# ---------------- Neural Networks & Gradient Descent Algorithm Tutorial ----------------

**Author:** ClaemWu  
**Affiliation:** HKBU AEF MscDABE  

## Overview

This tutorial provides detailed examples explaining the concepts and working principles of neural networks, as well as the derivation of gradient descent.

**Note:** This tutorial is intended for learning and reference purposes only and does not carry any academic credit or certification.

# Multi-layer Perceptron (MLP): Feedforward Artificial Neural Network (NN)

The **Multilayer Perceptron (MLP)** represents one of the simplest and most fundamental architectures in neural network design. Often considered the essential **building block** or **computational cornerstone** of modern deep learning, its elegant structure forms the basis upon which far more complex models are constructed.

It comprises of:
- An **input layer** that receives the initial data.
- One or more **hidden layers** that perform the core computation.
- An **output layer** that produces the final prediction or classification.

# Neural Network Algorithm Implementation

<table>
<tr>
<td width="50%" valign="top">

![Network Architecture](3_layerNN.png)
*3-Layer Neural Network*

</td>
<td width="50%" valign="top">

### Matrix Dimension Flow
The dimensions ensure compatible operations in the forward pass:

\[
\begin{aligned}
\text{Input:} & \quad \mathbf{X} && (m, 2) \\
\text{Layer 1:} & \quad \mathbf{Z}^{[1]} = \mathbf{X} (\mathbf{W}^{(1)})^\top && \rightarrow (m, 3) \\
& \quad \mathbf{A}^{[1]} = \sigma(\mathbf{Z}^{[1]}) && \rightarrow (m, 3) \\
\text{Layer 2:} & \quad \mathbf{Z}^{[2]} = \mathbf{A}^{[1]} (\mathbf{W}^{(2)})^\top && \rightarrow (m, 3) \\
& \quad \mathbf{A}^{[2]} = \sigma(\mathbf{Z}^{[2]}) && \rightarrow (m, 3) \\
\text{Output:} & \quad \mathbf{Z}^{[3]} = \mathbf{A}^{[2]} (\mathbf{W}^{(3)})^\top && \rightarrow (m, 1) \\
& \quad \mathbf{A}^{[last]} = \mathbf{\hat{Y}} = \sigma(\mathbf{Z}^{[3]}) && \rightarrow (m, 1)
\end{aligned}
\]

</td>
</tr>
</table>

## Model Parameter Specification

This section defines the key weight matrices for the 3-layer neural network.

**Layer 1 (Input to Hidden Layer):**
*   **Weight Matrix:** $\mathbf{W}^{(1)}$
*   **Dimensions:** $3 \times 2$
*   **Description:** This matrix connects the $2$ input neurons to the $3$ neurons in the first hidden layer.

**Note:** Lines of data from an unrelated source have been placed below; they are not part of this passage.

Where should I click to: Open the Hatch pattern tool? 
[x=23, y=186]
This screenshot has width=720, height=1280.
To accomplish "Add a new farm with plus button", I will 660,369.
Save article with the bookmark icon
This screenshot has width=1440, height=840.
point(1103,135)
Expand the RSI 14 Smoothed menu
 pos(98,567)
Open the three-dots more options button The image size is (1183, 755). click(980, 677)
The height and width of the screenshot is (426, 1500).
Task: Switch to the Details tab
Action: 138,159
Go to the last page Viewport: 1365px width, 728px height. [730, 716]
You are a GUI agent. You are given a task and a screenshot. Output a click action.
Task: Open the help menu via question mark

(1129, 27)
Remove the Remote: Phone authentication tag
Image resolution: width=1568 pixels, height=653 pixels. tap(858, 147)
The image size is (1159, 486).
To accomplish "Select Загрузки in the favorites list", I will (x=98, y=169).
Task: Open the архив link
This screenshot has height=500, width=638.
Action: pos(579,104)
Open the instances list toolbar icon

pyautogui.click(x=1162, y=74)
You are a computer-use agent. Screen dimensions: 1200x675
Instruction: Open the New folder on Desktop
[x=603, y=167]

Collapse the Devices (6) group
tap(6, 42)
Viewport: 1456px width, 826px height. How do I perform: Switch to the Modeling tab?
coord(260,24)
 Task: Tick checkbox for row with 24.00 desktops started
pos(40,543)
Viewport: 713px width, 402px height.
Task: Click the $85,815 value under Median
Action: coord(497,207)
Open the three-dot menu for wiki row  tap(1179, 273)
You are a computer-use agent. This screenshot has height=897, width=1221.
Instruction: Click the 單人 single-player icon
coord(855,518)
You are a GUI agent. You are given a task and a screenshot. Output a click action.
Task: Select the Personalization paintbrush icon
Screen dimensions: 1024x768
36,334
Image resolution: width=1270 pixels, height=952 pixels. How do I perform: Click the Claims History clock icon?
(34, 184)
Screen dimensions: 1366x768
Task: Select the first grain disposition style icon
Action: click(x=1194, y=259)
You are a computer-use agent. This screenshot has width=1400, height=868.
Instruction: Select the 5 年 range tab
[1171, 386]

Each element $w^{(1)}_{ij}$ represents the weight from input neuron $j$ 1~2 to hidden neuron $i$ 1~3.

*   **Activation Function (Sigmoid):**
    \[
    $\mathbf{A}^{[1]} = \sigma(\mathbf{Z}^{[1]}) = \frac{1}{1 + e^{-\mathbf{Z}^{[1]}}}$
    \]
    The sigmoid function transforms each element $z^{[1]}_{ij}$ of the linear output $\mathbf{Z}^{[1]}$ into an activation value $a^{[1]}_{ij}$ between 0 and 1. This introduces non-linearity, allowing the network to learn complex patterns. $\mathbf{A}^{[1]}$ has shape $(m, 3)$.

**Layer 2 (Hidden to Hidden):**
*   **Weight Matrix:** $\mathbf{W}^{(2)}$
*   **Dimensions:** $3 \times 3$
*   **Description:** This matrix connects the $3$ hidden layer1 neurons to the $3$ hidden layer2 neurons. Each element $w^{(2)}_{ij}$ represents the weight from layer1 neuron $j$ 1~3 to layer2 neuron $i$ 1~3.
*   **Activation Function (Sigmoid):**
    \[
    $\mathbf{A}^{[2]} = \sigma(\mathbf{Z}^{[2]}) = \frac{1}{1 + e^{-\mathbf{Z}^{[2]}}}$
    \]
    Applies the same sigmoid activation to $\mathbf{Z}^{[2]}$, producing the second hidden layer's activated output $\mathbf{A}^{[2]}$ with shape $(m, 3)$.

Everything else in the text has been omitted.